Material provided section start

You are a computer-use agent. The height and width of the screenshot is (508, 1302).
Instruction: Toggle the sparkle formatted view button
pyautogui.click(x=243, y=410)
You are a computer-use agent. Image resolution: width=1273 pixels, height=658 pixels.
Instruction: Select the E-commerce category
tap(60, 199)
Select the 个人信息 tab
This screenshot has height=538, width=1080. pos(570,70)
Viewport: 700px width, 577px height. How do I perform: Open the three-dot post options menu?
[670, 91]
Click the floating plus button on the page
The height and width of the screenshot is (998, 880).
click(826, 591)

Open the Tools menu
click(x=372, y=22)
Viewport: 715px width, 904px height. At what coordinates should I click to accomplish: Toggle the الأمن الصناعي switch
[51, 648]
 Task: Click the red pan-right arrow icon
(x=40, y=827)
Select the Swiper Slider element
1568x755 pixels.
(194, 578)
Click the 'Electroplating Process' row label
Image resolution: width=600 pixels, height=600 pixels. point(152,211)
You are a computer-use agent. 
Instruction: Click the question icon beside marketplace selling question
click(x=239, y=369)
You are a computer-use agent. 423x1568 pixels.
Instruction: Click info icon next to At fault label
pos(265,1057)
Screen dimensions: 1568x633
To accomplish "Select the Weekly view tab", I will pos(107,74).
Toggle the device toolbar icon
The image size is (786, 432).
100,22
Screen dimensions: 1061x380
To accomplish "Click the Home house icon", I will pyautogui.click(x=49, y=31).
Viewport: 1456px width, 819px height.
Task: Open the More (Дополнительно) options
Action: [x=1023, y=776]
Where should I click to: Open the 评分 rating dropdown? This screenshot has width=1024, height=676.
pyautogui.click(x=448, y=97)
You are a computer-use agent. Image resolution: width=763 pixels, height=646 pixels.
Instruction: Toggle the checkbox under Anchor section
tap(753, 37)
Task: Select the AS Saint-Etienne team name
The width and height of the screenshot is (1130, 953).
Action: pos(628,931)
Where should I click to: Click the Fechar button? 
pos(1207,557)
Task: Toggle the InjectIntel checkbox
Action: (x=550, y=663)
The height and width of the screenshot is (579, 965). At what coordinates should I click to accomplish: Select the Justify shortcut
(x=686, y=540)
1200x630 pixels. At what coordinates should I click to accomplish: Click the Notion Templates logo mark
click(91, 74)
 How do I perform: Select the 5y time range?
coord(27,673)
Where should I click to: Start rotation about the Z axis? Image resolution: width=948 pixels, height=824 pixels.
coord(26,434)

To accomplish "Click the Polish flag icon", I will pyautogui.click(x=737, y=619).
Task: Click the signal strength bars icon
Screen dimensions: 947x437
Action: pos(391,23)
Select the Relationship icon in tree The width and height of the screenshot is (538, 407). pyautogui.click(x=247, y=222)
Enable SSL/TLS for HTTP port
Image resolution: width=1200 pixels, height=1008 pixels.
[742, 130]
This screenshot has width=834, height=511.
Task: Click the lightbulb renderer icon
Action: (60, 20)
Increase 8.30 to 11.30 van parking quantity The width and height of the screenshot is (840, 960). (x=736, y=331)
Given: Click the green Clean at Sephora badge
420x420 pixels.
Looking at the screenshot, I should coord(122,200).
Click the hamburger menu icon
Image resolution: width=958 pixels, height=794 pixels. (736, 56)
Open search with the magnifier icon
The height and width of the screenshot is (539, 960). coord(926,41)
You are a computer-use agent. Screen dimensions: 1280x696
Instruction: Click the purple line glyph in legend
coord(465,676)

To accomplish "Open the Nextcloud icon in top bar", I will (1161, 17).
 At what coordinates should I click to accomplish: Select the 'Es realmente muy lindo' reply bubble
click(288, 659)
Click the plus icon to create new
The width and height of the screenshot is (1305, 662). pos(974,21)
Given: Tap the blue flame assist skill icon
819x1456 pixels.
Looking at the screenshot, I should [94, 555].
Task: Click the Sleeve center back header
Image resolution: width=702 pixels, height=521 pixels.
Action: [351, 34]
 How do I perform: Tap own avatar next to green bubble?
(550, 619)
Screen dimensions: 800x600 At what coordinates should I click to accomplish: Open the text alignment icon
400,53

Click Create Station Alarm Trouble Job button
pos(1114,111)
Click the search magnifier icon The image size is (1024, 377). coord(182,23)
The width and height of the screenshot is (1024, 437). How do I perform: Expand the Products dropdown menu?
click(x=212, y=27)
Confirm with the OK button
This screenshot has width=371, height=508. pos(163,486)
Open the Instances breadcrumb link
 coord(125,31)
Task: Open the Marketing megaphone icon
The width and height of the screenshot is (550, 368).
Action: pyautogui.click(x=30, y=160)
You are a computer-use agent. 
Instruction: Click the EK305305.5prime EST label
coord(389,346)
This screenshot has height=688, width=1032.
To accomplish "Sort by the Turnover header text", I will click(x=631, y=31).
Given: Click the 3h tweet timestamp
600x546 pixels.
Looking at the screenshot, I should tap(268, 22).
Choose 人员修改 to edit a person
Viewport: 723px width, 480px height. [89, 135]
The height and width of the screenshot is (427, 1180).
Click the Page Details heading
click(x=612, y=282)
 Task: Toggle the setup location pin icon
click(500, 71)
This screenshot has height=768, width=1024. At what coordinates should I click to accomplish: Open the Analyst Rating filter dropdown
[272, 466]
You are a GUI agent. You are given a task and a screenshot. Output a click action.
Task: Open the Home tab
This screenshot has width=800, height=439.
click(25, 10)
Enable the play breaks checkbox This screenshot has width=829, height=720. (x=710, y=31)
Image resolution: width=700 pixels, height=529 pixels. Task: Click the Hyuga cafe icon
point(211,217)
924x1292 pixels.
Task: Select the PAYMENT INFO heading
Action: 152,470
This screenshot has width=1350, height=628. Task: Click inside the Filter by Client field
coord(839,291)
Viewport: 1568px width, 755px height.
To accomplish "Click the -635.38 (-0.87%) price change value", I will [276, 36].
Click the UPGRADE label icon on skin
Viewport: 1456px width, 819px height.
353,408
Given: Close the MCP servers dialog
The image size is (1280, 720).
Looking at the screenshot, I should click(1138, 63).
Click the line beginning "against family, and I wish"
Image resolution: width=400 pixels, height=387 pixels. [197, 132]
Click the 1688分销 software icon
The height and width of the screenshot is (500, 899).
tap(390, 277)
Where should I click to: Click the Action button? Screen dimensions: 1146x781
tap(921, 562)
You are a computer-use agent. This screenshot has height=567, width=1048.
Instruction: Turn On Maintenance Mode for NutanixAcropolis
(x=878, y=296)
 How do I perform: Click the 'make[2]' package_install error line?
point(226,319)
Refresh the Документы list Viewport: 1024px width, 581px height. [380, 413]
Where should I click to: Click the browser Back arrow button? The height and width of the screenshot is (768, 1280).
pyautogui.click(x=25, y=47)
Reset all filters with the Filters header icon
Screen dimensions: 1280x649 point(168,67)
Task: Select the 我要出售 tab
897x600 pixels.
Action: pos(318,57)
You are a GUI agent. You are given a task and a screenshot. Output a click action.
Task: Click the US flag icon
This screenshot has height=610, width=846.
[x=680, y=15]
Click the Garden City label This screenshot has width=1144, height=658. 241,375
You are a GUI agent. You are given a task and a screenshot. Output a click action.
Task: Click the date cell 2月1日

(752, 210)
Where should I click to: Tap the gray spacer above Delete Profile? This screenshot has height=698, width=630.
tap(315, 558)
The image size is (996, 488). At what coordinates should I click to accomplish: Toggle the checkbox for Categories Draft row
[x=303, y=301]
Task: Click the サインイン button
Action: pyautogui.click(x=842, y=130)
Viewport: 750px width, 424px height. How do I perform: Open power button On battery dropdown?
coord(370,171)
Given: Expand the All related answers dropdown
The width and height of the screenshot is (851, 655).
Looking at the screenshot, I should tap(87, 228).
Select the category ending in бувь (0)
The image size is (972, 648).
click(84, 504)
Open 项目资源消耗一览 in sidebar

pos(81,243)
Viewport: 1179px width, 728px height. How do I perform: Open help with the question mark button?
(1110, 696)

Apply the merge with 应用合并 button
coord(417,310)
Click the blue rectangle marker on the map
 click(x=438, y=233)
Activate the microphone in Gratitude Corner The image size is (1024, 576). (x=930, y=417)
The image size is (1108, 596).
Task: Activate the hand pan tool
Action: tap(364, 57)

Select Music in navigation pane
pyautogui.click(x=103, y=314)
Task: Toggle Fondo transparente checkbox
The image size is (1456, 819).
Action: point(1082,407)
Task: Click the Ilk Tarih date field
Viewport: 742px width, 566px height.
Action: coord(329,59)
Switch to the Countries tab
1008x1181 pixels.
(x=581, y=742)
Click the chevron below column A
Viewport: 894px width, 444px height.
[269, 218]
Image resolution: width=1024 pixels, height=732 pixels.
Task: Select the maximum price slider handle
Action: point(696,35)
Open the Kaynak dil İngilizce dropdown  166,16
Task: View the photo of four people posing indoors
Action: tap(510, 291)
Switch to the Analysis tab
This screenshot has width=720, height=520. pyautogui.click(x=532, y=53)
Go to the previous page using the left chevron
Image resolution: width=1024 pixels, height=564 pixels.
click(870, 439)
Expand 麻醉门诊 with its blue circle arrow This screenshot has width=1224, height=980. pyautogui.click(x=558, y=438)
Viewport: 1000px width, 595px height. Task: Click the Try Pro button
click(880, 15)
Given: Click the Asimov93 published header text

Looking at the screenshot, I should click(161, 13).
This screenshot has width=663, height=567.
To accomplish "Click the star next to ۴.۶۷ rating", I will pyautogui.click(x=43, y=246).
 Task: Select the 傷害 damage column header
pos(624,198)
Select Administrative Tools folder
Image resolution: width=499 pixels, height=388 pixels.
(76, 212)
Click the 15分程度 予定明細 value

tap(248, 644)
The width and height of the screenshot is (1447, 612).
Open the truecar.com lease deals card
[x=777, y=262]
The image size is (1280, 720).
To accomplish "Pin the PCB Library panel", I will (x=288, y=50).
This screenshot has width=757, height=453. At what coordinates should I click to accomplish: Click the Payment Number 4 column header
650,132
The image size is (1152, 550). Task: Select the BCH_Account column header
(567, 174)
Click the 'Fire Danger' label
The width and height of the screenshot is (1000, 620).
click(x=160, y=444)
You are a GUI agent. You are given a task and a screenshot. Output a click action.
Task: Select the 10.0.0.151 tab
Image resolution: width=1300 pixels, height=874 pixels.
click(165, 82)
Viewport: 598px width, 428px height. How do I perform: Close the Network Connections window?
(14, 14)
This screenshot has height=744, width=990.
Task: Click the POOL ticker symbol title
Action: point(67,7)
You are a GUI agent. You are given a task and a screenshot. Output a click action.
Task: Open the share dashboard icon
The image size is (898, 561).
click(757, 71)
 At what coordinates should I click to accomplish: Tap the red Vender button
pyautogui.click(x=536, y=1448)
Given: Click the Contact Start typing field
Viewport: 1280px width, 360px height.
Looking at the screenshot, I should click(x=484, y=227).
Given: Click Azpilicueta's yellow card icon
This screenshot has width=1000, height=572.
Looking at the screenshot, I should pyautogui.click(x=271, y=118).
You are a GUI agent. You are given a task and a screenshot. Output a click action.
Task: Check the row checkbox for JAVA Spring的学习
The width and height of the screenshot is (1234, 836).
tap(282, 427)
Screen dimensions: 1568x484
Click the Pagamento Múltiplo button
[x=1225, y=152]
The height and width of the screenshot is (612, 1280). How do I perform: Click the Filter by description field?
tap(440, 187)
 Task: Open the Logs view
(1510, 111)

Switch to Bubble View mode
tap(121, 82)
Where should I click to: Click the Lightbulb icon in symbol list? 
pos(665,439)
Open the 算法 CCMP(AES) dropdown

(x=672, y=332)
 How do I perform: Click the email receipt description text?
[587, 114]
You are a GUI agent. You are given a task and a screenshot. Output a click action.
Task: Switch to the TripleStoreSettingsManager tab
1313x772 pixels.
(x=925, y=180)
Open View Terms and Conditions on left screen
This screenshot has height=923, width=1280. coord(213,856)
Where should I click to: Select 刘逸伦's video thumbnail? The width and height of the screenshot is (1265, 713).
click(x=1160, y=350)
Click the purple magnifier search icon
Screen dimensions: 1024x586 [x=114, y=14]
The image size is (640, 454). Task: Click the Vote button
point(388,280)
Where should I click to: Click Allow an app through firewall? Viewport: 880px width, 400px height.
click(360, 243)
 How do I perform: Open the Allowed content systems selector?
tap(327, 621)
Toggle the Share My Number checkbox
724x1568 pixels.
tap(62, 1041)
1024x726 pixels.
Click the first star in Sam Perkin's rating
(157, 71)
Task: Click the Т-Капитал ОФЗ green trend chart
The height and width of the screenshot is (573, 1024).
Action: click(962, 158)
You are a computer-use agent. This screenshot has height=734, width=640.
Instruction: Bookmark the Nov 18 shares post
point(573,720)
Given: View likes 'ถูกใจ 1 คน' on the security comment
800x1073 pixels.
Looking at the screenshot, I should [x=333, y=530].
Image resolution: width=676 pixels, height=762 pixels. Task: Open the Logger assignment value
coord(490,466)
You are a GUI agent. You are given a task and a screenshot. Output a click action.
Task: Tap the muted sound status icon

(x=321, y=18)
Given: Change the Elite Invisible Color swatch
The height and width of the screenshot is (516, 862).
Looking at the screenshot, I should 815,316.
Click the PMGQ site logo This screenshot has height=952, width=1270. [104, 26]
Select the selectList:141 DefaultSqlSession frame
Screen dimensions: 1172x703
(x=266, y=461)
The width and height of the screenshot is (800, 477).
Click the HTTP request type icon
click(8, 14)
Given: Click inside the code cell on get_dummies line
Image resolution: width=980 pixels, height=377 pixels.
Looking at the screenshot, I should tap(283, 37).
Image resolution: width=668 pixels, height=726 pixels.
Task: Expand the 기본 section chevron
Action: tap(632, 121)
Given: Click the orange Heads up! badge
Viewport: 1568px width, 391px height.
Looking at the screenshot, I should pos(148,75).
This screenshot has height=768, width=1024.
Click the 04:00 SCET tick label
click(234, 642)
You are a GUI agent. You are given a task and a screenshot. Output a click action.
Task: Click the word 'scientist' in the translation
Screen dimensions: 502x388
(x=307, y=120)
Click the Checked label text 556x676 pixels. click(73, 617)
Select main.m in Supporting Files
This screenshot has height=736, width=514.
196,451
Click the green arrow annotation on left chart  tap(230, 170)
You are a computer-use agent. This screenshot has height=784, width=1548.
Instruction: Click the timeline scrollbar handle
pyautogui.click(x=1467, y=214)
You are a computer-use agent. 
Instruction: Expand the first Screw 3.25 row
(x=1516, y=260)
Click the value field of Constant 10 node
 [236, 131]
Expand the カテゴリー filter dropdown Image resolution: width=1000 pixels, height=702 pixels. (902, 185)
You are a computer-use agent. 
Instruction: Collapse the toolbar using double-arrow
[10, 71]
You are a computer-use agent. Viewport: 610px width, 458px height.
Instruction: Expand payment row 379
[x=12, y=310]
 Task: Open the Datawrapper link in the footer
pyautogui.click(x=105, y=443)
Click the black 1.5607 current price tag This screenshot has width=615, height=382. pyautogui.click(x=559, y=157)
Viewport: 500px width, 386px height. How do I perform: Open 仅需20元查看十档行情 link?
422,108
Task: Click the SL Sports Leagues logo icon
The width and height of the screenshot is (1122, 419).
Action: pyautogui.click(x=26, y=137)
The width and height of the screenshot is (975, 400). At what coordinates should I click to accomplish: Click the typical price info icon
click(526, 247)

Material provided section end

» **Task requirements**
Scan the material above for the string "badge" and report each line where you find it.

» **Response to this task**
Given: Click the green Clean at Sephora badge
Given: Click the orange Heads up! badge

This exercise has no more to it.